Ну прочел я Маяковского, потом пел Золотухин. Но чувствую, в зале хоть и молчат, но идет оттуда какой-то напор: давай, давай быстрее, слышали уже, знаем, дальше… А потом вышел Володя. Я даже не стал его особенно и объявлять, сказал: «Теперь выступает Вла…» И — лавина аплодисментов, криков! Мы приросли с Золотухиным к кулисе и смотрели в прорезь на лица…
Дело даже не в том, что понимали его по-разному, и даже не в том, могли ли понимать сложные вещи, — просто тогда до нас дошло вот что.
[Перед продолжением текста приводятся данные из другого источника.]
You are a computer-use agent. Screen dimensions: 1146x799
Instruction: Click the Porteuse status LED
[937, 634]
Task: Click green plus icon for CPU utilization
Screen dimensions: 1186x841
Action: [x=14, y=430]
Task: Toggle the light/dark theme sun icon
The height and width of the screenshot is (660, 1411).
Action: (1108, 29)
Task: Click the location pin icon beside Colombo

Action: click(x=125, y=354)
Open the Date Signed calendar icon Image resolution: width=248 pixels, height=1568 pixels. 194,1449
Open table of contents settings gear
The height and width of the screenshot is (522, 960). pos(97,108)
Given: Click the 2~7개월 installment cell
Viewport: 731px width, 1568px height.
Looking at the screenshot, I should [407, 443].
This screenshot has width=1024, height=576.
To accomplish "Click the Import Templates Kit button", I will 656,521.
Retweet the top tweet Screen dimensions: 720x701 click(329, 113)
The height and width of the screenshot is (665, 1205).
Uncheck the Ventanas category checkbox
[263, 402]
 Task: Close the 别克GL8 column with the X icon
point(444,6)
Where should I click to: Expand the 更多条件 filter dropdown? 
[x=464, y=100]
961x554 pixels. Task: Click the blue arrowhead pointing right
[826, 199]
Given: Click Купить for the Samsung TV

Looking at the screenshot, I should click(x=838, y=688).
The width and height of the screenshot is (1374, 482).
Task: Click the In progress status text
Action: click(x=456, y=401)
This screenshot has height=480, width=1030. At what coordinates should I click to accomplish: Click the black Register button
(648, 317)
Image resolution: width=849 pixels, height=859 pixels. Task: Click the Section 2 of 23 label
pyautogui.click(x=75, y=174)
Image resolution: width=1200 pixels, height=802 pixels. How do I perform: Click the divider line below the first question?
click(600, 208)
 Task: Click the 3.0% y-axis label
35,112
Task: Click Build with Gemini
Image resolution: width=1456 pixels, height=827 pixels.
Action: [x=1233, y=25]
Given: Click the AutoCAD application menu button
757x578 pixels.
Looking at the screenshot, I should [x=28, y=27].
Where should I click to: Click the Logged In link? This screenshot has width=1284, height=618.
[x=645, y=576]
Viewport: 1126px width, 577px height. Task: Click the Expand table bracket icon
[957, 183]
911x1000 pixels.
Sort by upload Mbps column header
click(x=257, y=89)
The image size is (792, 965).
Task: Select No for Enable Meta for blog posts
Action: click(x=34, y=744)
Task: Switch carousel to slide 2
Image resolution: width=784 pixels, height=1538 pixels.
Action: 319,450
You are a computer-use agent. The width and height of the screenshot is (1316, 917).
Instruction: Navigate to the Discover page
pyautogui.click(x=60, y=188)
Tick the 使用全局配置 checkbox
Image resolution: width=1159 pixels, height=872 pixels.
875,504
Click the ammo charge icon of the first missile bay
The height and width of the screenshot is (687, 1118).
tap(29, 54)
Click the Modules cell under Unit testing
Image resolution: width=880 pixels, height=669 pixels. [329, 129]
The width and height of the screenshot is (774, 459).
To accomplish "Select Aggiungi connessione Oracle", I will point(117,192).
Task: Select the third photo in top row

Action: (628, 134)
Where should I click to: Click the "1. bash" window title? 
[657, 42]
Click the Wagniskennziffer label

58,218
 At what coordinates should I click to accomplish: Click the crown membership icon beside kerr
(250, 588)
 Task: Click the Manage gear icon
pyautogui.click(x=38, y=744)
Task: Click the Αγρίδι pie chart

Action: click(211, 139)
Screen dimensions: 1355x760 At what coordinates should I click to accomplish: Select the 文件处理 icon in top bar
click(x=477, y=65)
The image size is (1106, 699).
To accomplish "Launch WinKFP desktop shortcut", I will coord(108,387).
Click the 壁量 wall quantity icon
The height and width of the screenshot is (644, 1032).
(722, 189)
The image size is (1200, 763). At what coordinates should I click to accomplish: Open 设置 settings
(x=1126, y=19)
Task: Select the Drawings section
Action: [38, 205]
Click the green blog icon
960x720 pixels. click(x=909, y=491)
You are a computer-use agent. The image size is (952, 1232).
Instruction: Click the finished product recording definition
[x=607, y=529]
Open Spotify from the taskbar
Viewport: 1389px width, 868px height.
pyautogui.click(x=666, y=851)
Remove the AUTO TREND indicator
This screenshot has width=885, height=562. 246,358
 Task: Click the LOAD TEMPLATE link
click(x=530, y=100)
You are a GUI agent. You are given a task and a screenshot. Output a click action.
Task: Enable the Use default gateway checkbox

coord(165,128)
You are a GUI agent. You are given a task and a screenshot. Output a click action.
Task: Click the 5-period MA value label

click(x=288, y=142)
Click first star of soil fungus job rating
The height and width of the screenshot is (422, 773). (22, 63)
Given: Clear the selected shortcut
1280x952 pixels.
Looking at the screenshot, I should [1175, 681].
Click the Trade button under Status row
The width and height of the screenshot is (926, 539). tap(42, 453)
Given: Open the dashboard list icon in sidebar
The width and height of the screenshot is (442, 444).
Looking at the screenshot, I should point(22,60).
Внешне реакция на его песни выражается в каком-то рефлексном, «балдежном», как сейчас говорят, состоянии — от одного его голоса. Но причина-то, конечно, глубже, чем «свой парень», мужественный и все такое. А есть, видно, какое-то всечеловеческое свойство: потребность надышаться воздухом жизни. И в его песнях есть этот воздух, которого так не хватает в этой трудной и подчас несимпатичной жизни. В его песнях, даже помимо мыслей, в них заложенных, есть какой-то трудно объяснимый «витамин». Мужикам он придает потребность оставаться мужиками, женщинам, детям, старым и молодым он дает «витамин» веры в жизнь и необходимость оставаться честными до конца.